Question

Consider the equation $$x e^{x}=2$$. a. Show that this equation has one positive root in the interval $$(0,1)$$. b. Use Newton's method to compute the root accurate to five decimal places.

Answer

## Question1.a:

**step1 Define the Function and Check Continuity**

To find the root of the equation $$x e^{x}=2$$, we first rearrange it into the form $$f(x)=0$$. This gives us $$x e^x - 2 = 0$$. Let's define the function $$f(x) = x e^x - 2$$. This function is a combination of basic mathematical operations (multiplication, exponentiation, and subtraction) involving continuous functions ($$x$$ and $$e^x$$). Therefore, $$f(x)$$ is continuous for all real numbers.

$$f(x) = xe^x - 2$$

**step2 Evaluate Function at Interval Endpoints**

To show that a root exists in the interval $$(0,1)$$, we can use the Intermediate Value Theorem. This theorem states that if a continuous function takes values with opposite signs at the endpoints of an interval, then there must be at least one root (a point where the function is zero) within that interval. Let's evaluate $$f(x)$$ at the boundaries of our interval, $$x=0$$ and $$x=1$$.

$$f(0) = 0 \cdot e^0 - 2 = 0 \cdot 1 - 2 = -2$$

$$f(1) = 1 \cdot e^1 - 2 = e - 2$$

Since the mathematical constant $$e$$ is approximately $$2.71828$$, $$f(1) \approx 2.71828 - 2 = 0.71828$$. We observe that $$f(0) = -2$$ (a negative value) and $$f(1) \approx 0.71828$$ (a positive value). Because $$f(x)$$ is continuous and changes sign from negative to positive over the interval $$(0,1)$$, the Intermediate Value Theorem guarantees that there is at least one root in this interval.

**step3 Calculate the Derivative of the Function**

To demonstrate that there is only one root (a unique root) in the interval $$(0,1)$$, we need to check if the function is consistently increasing or decreasing (monotonic) throughout that interval. This can be determined by analyzing the sign of its derivative, $$f'(x)$$. We use the product rule for differentiation, which states that for a product of two functions $$u(x)v(x)$$, its derivative is $$u'(x)v(x) + u(x)v'(x)$$. In our case, for the term $$xe^x$$, we let $$u=x$$ and $$v=e^x$$. The derivative of a constant (like -2) is zero.

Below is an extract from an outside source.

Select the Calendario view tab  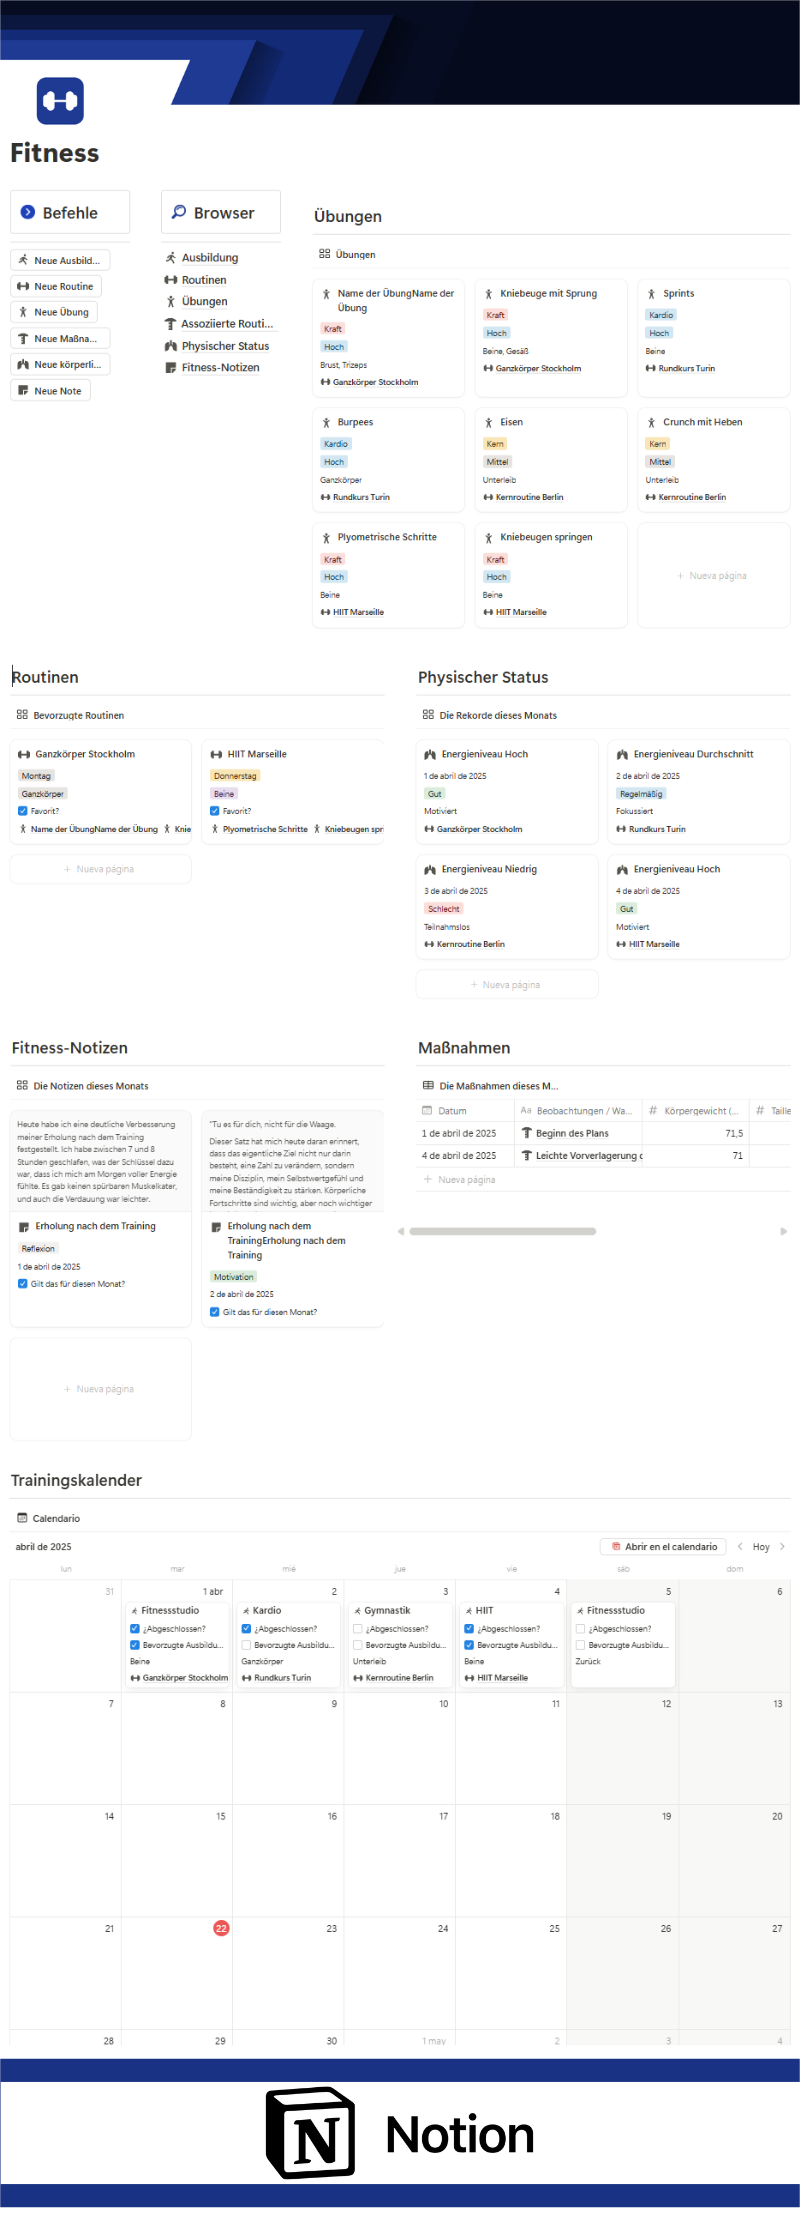(x=48, y=1518)
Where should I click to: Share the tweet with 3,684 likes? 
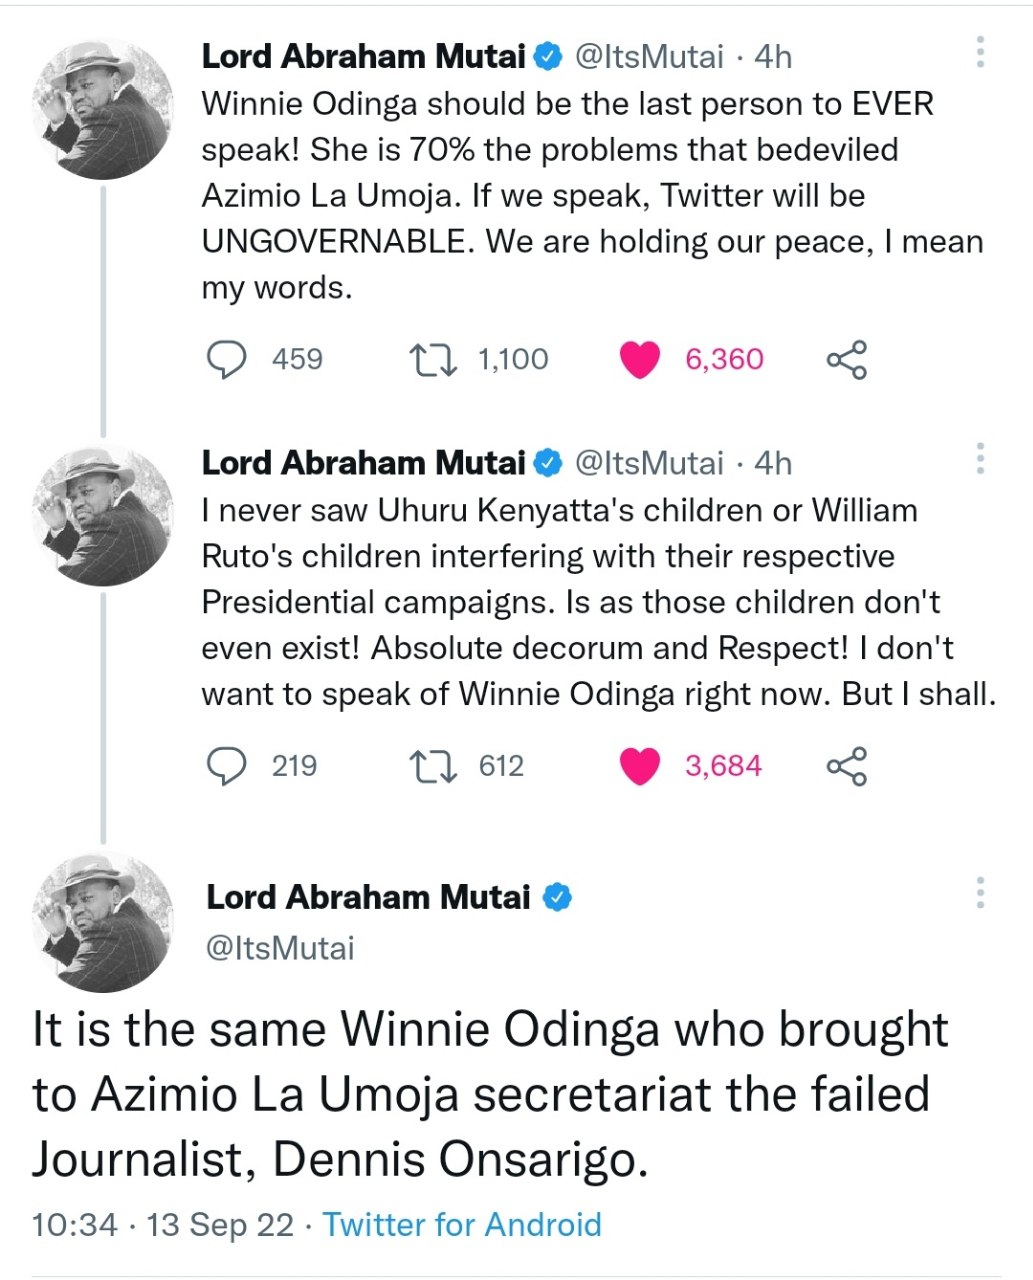coord(847,766)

$$f'(x) = \frac{d}{dx}(xe^x - 2)$$

$$f'(x) = \left(\frac{d}{dx}(x)\right) \cdot e^x + x \cdot \left(\frac{d}{dx}(e^x)\right) - \frac{d}{dx}(2)$$

$$f'(x) = 1 \cdot e^x + x \cdot e^x - 0$$

$$f'(x) = e^x + xe^x$$

We can factor out $$e^x$$ from the terms:

$$f'(x) = e^x(1+x)$$

**step4 Determine Monotonicity and Uniqueness of the Root**

Now, we analyze the sign of the derivative $$f'(x) = e^x(1+x)$$ within the specific interval $$(0,1)$$.

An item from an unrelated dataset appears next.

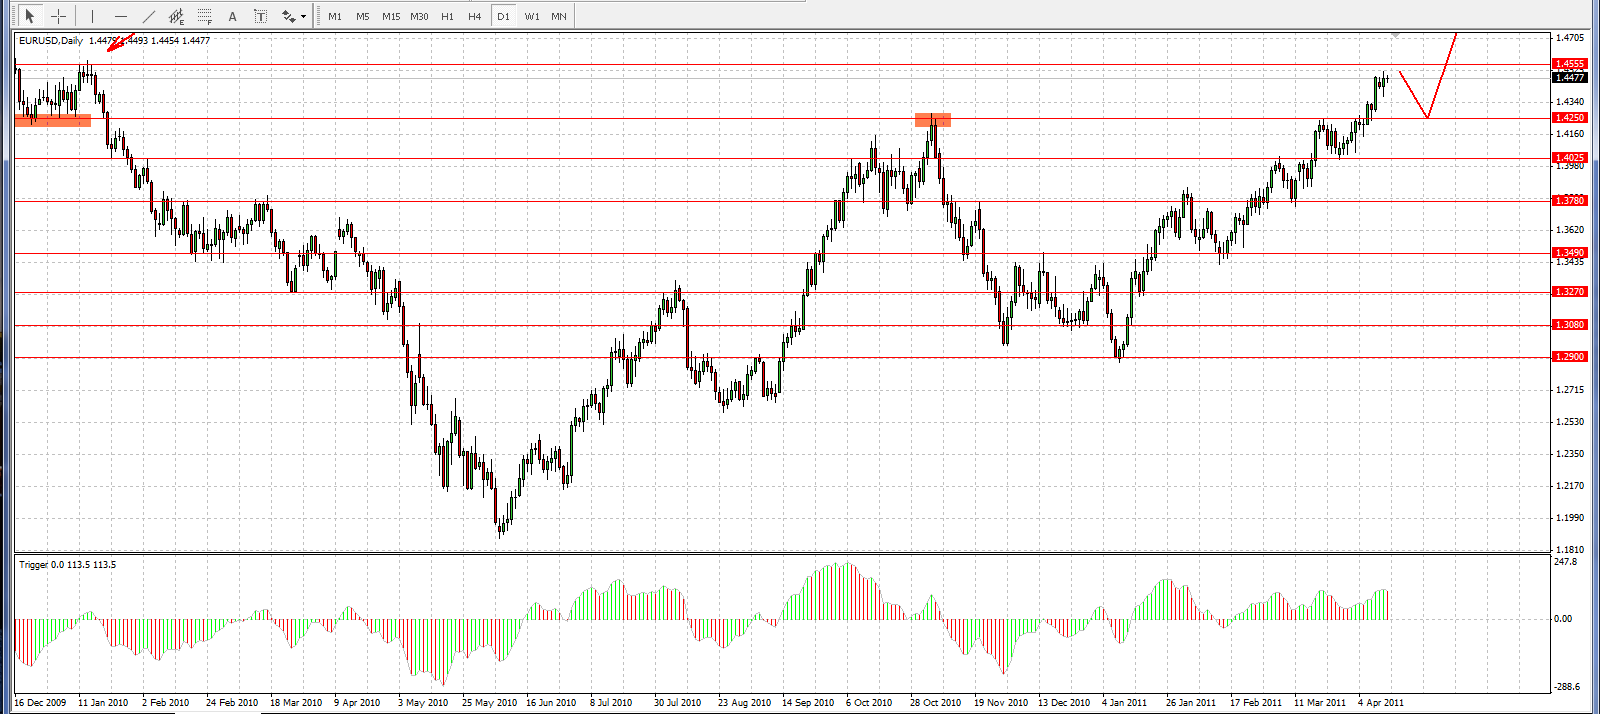Screen dimensions: 1600x714
Task: Switch to MN monthly timeframe
Action: click(x=559, y=16)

For any $$x$$ value in this interval ($$0 < x < 1$$):

1. The exponential term $$e^x$$ is always positive. (The base $$e$$ is positive, and any real power of a positive number is positive).

2. The term $$(1+x)$$ is also always positive, because $$x$$ itself is positive (if $$x>0$$, then $$1+x > 1$$).

Since both $$e^x$$ and $$(1+x)$$ are positive for all $$x \in (0,1)$$, their product $$f'(x) = e^x(1+x)$$ must also be positive for all $$x$$ in this interval.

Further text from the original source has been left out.